◆ WHAT YOU WILL DO ◆
Which lines in the listing below contain the word "computer"? Copy each one.

◆ EXERCISE INPUTS ◆
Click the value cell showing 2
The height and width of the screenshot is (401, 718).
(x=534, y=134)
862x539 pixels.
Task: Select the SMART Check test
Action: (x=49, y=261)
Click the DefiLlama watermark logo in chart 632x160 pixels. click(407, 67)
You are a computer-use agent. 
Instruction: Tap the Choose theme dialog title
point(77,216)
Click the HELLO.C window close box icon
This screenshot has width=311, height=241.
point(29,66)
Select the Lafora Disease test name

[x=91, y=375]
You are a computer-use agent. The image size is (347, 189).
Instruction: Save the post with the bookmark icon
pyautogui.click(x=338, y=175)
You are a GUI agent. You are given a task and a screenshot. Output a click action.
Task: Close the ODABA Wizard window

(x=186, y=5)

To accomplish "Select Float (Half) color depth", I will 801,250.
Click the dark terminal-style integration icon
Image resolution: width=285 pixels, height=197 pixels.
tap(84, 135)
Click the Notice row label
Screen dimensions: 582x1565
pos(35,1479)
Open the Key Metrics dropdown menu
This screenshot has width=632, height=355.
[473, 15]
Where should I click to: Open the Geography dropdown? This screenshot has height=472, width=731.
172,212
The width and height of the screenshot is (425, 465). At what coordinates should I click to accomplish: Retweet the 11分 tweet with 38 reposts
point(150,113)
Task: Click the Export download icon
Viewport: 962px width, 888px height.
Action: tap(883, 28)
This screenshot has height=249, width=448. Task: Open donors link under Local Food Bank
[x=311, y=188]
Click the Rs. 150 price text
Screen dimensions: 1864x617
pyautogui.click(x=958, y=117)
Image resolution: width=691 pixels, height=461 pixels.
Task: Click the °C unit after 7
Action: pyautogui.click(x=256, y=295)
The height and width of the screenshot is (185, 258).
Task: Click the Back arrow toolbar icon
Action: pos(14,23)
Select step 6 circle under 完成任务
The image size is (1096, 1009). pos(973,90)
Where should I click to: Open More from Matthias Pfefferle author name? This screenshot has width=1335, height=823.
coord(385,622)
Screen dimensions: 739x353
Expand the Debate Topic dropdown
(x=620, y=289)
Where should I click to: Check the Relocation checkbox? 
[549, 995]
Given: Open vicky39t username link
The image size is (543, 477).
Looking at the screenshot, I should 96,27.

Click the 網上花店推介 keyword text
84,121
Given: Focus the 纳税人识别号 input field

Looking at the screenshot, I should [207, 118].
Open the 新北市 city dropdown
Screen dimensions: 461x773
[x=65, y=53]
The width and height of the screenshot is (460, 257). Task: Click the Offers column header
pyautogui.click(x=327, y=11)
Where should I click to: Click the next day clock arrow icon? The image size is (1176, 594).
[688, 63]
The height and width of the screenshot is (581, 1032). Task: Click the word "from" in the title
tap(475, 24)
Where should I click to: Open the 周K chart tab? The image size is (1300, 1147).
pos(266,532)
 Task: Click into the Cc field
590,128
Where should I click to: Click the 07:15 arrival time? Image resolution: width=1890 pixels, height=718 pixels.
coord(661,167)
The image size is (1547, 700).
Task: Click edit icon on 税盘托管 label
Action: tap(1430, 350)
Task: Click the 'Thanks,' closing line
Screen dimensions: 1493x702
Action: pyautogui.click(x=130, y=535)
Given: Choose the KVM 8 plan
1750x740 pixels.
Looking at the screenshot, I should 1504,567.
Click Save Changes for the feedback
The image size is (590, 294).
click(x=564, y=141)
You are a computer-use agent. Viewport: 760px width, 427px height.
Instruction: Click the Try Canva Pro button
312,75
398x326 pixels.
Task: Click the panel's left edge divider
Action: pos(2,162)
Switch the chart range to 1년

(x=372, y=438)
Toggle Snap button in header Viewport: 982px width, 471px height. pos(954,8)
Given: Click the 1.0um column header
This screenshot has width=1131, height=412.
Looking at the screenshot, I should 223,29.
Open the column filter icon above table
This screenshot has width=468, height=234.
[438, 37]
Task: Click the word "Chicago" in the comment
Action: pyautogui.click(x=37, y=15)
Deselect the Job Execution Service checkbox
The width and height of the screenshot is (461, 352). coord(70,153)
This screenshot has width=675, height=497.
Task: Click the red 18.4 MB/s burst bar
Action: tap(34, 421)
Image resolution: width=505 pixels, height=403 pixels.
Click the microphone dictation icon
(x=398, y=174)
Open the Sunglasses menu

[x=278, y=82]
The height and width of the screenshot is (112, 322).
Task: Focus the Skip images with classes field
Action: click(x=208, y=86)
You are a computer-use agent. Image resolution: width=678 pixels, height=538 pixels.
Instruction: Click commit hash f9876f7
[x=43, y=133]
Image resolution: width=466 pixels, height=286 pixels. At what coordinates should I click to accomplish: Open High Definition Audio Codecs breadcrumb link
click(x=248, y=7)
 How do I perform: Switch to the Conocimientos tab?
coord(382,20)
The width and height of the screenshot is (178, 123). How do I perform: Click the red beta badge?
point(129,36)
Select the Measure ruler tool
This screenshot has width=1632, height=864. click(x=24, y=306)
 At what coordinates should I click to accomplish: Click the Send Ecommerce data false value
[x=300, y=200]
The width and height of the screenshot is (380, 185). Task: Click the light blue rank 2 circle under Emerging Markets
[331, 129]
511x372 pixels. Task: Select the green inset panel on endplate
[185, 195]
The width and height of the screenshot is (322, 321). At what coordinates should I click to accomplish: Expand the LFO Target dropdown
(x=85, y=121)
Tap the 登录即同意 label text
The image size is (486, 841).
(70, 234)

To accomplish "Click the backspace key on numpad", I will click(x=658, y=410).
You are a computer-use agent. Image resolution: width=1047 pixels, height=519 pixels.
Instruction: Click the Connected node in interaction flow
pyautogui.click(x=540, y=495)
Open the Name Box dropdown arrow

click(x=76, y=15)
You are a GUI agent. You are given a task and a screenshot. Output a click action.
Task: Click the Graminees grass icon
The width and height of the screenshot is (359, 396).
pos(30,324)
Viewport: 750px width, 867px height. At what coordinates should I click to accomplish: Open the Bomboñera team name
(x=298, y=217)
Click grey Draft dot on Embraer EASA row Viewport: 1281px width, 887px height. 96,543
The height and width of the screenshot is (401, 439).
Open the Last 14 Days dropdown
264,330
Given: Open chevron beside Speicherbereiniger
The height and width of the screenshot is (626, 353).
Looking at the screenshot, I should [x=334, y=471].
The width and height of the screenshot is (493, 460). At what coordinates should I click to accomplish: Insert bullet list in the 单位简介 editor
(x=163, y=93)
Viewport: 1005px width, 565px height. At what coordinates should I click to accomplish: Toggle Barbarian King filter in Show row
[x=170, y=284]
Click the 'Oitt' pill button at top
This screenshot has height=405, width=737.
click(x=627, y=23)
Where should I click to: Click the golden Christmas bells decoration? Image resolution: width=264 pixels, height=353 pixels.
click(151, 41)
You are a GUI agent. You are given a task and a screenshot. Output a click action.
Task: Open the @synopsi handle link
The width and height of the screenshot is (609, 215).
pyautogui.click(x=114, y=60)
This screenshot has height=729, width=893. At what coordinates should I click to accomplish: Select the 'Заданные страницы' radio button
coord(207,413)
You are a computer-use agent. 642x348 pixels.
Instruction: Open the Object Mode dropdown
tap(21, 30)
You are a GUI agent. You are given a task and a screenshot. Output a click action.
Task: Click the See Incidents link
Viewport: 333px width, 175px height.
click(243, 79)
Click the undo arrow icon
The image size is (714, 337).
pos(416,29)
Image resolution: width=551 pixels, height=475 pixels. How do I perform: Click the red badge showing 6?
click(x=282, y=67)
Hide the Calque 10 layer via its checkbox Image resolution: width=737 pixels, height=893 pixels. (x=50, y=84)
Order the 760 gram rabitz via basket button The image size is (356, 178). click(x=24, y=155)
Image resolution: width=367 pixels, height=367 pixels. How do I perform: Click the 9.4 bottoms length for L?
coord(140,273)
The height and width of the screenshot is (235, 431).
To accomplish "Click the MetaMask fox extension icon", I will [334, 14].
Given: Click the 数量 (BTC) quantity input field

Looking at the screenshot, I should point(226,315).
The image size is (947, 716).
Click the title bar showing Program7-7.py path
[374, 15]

◆ SOLUTION TO THIS TASK ◆
You are a computer-use agent. 
You are a computer-use agent. The image size is (347, 189).
You are a computer-use agent. Viewport: 760px width, 427px height.
You are a computer-use agent. Image resolution: width=678 pixels, height=538 pixels.
You are a computer-use agent. Image resolution: width=1047 pixels, height=519 pixels.
You are a computer-use agent. 642x348 pixels.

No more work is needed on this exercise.